When I moved to Seattle, WA last September I was struck by one lasting impression, and it wasn’t the rain.
Seattle is inescapably a port city. From the container ships coming and going from Harbor Island to the massive fishing fleets docked in Ballard you can never lose sight of the fact that this place is a gateway to the Pacific.
It wasn’t till March that the full meaning of this really occurred to me when I saw one of the harbor’s guests, the Kulluk. The Kulluk is a towering, 30 year old, drill rig owned by Shell oil. Any day now the Kulluk, along with its sister vessel, the Noble Explorer, will sail to the Arctic to take advantage of the melting sea ice caused by global warming to begin exploratory oil drilling.
Shell is the first company to rush into the Arctic this year, but several other international oil companies are lining up to follow in the energy giant’s wake. The company plans to drill wells in the remote Beaufort and Chukchi seas, places where polar bears, whales and walruses have lived without interference for thousands of years. Melting sea ice is already threatening these animals, and the arrival of heavy industrial equipment could have very serious consequences for their survival. Not the mention the risk of a disastrous spill!
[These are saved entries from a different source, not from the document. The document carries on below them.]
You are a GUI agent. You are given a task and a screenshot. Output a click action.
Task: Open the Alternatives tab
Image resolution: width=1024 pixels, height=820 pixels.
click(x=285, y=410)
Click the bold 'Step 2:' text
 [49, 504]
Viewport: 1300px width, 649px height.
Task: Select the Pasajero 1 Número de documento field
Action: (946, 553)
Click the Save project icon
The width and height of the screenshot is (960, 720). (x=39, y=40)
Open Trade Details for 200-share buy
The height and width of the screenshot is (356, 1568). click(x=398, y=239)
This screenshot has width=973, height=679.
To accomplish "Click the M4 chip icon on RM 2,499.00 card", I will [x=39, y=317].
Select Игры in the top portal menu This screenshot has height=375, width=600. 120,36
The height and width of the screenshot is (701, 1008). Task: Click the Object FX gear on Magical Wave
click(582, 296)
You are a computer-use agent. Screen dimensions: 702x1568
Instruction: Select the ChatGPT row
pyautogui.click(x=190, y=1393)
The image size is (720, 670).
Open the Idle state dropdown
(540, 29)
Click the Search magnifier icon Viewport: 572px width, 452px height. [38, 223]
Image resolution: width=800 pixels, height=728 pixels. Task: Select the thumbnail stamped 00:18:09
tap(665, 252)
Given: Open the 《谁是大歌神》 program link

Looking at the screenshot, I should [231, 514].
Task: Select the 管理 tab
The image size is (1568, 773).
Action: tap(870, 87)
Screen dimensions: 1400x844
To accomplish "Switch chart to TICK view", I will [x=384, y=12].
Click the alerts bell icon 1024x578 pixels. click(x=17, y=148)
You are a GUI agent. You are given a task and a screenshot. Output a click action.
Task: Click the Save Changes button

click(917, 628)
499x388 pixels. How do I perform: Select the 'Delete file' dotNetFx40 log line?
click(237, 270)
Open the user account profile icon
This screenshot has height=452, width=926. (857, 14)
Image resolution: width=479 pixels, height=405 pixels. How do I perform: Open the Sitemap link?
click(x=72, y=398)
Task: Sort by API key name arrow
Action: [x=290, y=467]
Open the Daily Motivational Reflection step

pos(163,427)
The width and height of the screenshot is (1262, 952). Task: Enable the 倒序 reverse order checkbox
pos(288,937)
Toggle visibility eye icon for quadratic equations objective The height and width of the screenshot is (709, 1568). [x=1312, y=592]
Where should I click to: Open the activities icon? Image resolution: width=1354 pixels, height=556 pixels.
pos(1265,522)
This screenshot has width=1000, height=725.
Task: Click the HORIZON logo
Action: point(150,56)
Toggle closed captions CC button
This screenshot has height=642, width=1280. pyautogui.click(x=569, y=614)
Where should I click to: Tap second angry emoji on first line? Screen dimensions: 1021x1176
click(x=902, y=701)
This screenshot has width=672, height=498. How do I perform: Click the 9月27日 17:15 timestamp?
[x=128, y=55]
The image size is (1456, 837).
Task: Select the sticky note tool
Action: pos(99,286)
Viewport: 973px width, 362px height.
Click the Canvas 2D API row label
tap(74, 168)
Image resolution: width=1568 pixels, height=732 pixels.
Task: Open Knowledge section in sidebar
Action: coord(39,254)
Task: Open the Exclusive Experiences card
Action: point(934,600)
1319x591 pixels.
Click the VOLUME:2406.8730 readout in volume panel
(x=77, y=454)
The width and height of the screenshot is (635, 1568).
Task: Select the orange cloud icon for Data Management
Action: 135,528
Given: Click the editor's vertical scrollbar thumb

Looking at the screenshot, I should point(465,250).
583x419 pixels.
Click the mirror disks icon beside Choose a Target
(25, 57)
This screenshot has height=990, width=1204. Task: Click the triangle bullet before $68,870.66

So Seattle, which prides itself in sustainability, is being used as a gateway to destruction.
But there’s hope, if millions of people around the world rise up and demand it we can protect the the Arctic from dangerous drilling for the people and wildlife that live there.
This weekend I witnessed this hope when Greenpeace’s ship, the Esperanza, arrived in Seattle. From here it will begin its “Save the Arctic” tour, for which I’ll be on board.
We’ll be sailing north to shadow the Kulluk and Noble Discovery in the Arctic. While keeping its eye on Shell, the “Save the Arctic” tour will also connect the world to the Alaskan Arctic.